Vector of missing and float

Hello,

I dropped missing values from a dataframe and then turned a column into a vector. The vector does not have missing values, but it has type:

7554-element Vector{Union{Missing, Float64}}:

This prevents me from using the autocov function. Does anyone know how to convert it to just a vector of only Float64? Filtering missing values again does not drop any observations and it still remains the wrong type:

inv_nomiss = filter(!ismissing,inv)

Maybe

inv_nomiss = convert(Vector{Float64}, collect(skipmissing(inv)))

?

EDIT: Probably cleaner for you: Once you have inv_nomiss, you can just do

convert(Vector{Float64}, inv_nomiss)

so that you aren’t skipping missings in a vector that doesn’t have any.

1 Like

I think you want disallowmissing or its in-place version disallowmissing!.

julia> using DataFrames

help?> disallowmissing!
search: disallowmissing! disallowmissing

  disallowmissing!(df::DataFrame, cols=:; error::Bool=true)

  Convert columns cols of data frame df from element type Union{T, Missing} to T to drop support
  for missing values.

  cols can be any column selector (Symbol, string or integer; :, Cols, All, Between, Not, a
  regular expression, or a vector of Symbols, strings or integers).

  If cols is omitted all columns in the data frame are converted.

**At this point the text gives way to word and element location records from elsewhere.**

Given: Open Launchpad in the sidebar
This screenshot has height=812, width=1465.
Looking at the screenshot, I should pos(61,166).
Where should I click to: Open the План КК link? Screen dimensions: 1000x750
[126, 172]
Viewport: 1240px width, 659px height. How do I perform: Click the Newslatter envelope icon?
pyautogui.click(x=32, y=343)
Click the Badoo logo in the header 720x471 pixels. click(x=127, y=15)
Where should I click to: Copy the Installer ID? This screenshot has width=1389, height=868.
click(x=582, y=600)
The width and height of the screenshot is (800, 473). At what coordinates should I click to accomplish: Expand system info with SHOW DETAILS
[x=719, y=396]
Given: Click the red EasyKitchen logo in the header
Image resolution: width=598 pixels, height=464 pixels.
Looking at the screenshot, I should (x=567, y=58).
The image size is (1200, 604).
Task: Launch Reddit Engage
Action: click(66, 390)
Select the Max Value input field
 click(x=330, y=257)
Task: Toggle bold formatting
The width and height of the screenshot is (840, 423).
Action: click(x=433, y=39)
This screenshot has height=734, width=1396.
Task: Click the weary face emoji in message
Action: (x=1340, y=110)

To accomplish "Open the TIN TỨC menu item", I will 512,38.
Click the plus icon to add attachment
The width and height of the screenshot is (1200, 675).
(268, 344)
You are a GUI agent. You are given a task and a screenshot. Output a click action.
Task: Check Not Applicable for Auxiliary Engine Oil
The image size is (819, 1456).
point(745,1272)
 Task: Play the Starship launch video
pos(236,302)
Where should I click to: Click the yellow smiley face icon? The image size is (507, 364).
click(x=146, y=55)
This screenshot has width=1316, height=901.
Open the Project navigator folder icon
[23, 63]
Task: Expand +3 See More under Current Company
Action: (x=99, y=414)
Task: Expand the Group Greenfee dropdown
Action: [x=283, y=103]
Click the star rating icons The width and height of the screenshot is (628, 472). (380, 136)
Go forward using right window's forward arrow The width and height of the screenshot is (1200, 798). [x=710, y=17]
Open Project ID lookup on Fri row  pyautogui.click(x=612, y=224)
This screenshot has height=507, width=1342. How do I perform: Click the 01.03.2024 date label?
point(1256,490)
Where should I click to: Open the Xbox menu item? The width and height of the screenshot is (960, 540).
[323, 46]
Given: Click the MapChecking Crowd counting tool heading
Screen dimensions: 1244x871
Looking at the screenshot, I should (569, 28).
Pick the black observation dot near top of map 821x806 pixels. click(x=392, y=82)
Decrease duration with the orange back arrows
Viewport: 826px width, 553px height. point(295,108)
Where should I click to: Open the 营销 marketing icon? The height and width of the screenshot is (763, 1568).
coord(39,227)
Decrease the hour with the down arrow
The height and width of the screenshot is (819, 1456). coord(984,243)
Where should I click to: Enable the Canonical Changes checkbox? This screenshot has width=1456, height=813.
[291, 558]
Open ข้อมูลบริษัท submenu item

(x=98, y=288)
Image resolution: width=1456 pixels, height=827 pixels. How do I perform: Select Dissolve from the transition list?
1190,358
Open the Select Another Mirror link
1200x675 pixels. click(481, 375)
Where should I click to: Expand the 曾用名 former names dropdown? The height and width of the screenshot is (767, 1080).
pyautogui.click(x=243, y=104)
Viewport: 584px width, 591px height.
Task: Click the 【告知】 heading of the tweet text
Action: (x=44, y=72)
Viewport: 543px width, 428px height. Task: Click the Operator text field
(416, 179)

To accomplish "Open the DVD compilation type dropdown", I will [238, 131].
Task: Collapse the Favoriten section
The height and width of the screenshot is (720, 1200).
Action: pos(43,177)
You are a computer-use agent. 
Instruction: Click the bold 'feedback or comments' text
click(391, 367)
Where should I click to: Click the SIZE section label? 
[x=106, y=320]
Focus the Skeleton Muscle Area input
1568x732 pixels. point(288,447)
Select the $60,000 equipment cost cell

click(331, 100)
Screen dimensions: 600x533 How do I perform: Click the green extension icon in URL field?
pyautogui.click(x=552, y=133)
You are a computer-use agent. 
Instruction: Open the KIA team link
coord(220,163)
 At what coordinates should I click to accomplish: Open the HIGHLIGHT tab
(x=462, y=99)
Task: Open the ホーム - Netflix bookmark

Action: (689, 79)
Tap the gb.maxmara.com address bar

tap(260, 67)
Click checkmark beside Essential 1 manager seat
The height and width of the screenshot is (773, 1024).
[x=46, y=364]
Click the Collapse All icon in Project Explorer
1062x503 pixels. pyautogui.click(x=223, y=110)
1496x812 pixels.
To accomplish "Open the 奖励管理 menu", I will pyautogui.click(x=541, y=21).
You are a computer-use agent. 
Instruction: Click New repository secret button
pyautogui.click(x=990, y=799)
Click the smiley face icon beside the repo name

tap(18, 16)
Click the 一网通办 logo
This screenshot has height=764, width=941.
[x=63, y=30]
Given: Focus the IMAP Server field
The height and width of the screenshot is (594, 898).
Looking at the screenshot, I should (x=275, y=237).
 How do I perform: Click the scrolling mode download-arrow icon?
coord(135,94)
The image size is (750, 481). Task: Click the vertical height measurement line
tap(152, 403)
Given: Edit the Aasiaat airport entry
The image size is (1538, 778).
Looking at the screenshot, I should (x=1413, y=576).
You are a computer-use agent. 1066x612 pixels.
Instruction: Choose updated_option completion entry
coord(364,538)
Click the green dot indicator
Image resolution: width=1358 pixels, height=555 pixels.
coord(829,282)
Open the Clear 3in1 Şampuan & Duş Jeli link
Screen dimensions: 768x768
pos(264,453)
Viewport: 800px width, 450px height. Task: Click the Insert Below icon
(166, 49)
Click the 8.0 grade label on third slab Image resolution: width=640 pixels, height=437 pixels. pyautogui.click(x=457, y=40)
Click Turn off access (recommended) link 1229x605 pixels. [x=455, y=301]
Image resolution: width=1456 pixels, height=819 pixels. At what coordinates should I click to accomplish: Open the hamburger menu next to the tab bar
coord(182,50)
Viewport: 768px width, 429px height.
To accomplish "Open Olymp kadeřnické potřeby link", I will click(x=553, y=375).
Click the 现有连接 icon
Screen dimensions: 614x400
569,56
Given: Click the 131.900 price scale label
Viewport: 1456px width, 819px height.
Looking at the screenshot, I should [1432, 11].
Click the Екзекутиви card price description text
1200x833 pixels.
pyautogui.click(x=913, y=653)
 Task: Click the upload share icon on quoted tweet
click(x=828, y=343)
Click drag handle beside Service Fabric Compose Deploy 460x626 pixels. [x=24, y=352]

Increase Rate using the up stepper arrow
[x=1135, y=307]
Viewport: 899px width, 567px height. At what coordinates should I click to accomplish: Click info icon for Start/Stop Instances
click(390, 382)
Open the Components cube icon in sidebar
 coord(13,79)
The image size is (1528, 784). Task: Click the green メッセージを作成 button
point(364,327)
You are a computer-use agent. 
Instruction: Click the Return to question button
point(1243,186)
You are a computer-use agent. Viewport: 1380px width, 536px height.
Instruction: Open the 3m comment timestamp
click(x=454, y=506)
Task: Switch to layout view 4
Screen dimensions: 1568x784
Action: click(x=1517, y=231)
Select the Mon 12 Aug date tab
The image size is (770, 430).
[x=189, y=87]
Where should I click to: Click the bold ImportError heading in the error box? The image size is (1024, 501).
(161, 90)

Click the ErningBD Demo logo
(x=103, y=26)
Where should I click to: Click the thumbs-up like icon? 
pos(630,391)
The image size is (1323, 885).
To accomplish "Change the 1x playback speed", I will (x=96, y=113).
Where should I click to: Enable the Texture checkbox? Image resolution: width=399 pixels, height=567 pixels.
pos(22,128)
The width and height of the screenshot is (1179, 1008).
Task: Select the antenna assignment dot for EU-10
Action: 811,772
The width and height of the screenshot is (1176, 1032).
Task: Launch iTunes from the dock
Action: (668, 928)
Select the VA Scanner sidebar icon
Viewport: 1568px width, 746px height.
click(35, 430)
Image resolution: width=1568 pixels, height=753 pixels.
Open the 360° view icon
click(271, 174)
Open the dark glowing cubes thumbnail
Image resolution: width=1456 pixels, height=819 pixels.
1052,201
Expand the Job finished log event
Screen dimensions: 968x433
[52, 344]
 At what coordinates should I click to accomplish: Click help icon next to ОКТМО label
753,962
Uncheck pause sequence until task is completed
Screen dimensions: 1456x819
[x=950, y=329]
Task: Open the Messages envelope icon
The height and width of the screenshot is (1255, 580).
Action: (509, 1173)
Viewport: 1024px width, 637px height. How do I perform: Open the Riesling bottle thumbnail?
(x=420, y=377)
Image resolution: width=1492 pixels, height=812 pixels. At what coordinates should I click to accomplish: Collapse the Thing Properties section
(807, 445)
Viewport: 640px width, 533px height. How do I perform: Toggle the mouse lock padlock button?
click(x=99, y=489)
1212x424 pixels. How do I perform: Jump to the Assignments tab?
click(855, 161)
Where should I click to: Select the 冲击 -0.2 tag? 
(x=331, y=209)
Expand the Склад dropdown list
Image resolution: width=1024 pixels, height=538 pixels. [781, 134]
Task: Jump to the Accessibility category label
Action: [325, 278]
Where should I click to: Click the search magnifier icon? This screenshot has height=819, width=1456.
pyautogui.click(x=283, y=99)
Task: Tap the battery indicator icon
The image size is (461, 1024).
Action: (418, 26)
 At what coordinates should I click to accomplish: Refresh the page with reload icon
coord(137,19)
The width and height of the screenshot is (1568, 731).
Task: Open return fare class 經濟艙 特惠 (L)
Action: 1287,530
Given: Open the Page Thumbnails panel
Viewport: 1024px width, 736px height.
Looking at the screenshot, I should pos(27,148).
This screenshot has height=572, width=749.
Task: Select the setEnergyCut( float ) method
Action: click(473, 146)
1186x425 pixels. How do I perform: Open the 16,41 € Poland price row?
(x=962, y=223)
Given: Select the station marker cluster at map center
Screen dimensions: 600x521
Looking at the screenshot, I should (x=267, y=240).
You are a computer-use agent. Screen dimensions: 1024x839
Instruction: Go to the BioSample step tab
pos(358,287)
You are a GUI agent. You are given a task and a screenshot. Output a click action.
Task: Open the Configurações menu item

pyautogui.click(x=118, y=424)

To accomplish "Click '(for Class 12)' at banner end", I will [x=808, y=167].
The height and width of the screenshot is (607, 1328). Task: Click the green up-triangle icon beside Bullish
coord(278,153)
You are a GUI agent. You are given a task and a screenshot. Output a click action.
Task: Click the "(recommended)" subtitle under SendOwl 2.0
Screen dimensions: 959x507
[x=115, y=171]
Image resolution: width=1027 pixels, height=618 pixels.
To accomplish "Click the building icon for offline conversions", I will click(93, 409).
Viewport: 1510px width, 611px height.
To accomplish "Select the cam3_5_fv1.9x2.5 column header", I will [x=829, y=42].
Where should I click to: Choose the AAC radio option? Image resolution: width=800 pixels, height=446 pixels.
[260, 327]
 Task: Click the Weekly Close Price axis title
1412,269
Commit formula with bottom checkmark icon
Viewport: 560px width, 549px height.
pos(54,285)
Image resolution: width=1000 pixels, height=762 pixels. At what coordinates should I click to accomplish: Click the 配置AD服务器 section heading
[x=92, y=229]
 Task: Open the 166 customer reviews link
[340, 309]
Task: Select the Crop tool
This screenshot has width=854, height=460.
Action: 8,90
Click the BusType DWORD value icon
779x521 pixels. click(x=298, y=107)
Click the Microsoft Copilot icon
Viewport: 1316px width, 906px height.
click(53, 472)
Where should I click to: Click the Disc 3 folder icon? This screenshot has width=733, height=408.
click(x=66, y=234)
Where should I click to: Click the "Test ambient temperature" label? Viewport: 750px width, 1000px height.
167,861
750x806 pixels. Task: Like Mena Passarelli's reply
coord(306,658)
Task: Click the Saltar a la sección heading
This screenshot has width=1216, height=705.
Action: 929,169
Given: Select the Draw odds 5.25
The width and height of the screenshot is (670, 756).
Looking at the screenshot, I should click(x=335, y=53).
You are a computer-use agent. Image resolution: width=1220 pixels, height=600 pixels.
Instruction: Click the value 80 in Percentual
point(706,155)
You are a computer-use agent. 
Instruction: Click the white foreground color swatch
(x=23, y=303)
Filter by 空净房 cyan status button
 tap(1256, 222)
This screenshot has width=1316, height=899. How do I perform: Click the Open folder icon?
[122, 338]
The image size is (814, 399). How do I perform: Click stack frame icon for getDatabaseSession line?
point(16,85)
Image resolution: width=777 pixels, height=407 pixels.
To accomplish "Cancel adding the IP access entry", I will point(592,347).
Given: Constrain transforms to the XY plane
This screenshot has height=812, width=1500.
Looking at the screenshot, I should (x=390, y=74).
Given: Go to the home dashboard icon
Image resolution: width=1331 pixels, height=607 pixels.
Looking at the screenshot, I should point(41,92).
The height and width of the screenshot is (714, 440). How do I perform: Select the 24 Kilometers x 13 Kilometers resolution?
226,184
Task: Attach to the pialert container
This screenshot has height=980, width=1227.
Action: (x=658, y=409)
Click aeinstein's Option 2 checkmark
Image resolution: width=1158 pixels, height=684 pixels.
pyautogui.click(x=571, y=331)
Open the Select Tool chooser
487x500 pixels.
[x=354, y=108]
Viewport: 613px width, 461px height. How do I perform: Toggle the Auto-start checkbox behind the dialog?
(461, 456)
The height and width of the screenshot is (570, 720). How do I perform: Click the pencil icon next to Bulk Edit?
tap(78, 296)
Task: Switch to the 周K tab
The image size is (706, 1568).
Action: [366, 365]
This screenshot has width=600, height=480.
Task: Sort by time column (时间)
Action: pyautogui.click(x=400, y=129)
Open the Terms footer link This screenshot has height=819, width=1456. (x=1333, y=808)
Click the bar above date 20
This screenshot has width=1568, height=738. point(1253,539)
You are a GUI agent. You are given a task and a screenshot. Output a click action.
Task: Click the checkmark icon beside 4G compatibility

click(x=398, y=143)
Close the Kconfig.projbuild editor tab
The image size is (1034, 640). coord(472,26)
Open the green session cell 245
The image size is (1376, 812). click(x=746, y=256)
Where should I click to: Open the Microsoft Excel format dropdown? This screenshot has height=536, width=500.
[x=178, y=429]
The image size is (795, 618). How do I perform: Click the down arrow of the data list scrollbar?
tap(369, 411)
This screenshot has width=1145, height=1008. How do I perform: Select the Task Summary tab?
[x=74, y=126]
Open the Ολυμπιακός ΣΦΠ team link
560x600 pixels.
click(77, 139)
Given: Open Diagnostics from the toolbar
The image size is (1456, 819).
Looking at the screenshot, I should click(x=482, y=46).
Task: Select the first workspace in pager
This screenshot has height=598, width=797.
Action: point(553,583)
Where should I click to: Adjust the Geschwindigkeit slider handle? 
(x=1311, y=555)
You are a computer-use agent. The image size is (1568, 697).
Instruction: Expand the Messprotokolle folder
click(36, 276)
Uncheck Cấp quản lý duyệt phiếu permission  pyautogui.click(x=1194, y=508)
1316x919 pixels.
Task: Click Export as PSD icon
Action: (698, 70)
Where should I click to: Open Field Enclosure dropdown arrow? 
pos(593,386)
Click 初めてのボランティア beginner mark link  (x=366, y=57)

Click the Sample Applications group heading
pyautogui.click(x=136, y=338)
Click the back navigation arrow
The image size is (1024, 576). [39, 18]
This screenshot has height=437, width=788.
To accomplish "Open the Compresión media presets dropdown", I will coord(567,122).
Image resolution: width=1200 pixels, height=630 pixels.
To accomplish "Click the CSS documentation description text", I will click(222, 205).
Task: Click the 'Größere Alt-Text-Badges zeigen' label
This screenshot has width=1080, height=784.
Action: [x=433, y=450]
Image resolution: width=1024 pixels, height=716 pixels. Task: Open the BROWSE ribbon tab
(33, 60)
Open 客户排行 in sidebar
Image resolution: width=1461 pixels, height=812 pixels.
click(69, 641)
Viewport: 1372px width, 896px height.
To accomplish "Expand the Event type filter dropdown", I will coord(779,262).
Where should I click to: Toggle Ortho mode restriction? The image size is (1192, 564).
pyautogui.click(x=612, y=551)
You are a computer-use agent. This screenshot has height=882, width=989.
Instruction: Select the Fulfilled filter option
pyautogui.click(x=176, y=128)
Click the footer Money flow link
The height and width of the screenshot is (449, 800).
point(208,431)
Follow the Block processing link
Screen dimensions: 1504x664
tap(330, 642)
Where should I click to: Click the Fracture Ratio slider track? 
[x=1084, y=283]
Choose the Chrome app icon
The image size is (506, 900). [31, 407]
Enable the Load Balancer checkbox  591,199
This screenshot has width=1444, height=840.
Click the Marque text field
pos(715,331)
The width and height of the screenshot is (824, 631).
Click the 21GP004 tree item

  If error=false then columns containing a missing value will be skipped instead of throwing an
  error.

  Metadata: this function preserves table-level and column-level :note-style metadata.

2 Likes

No libraries needed, you can rely on Julia narrowing type on broadcasting:

julia> A = Union{Int,Missing}[1, 2]
2-element Vector{Union{Missing, Int64}}:
 1
 2

julia> identity.(A)
2-element Vector{Int64}:
 1
 2
3 Likes

or

Float64.(v)

to be more explicit about the desired type

2 Likes

May I also suggest looking into coalesce() if you happen have a value you can assign to missing?

1 Like

also

float(v)

The end result is the same as some of the ideas above, but I feel like this one does a decent job of communicating (to humans) your intent—to set a new container type rather than operating on elements:

Float64[inv_nomiss;]
1 Like

There is no narrowing, the output remains unchanged: Vector{Union{Missing, Float64}}

1 Like

Just as you say. I hadn’t done a meaningful test

julia> v=[1,2,missing]
3-element Vector{Union{Missing, Int64}}:
 1
 2
  missing

julia> float(v)
3-element Vector{Union{Missing, Float64}}:
 1.0
 2.0
  missing

julia> filter!(!ismissing,v)
2-element Vector{Union{Missing, Int64}}:
 1
 2

julia> v
2-element Vector{Union{Missing, Int64}}:
 1
 2

julia> float(v)
2-element Vector{Union{Missing, Float64}}:
 1.0
 2.0

I had trusted the first meaning that comes to mind when reading the definition of the function

 Convert a number or array to a floating point data type.


collect(skipmissing(x)) is probably your best bet.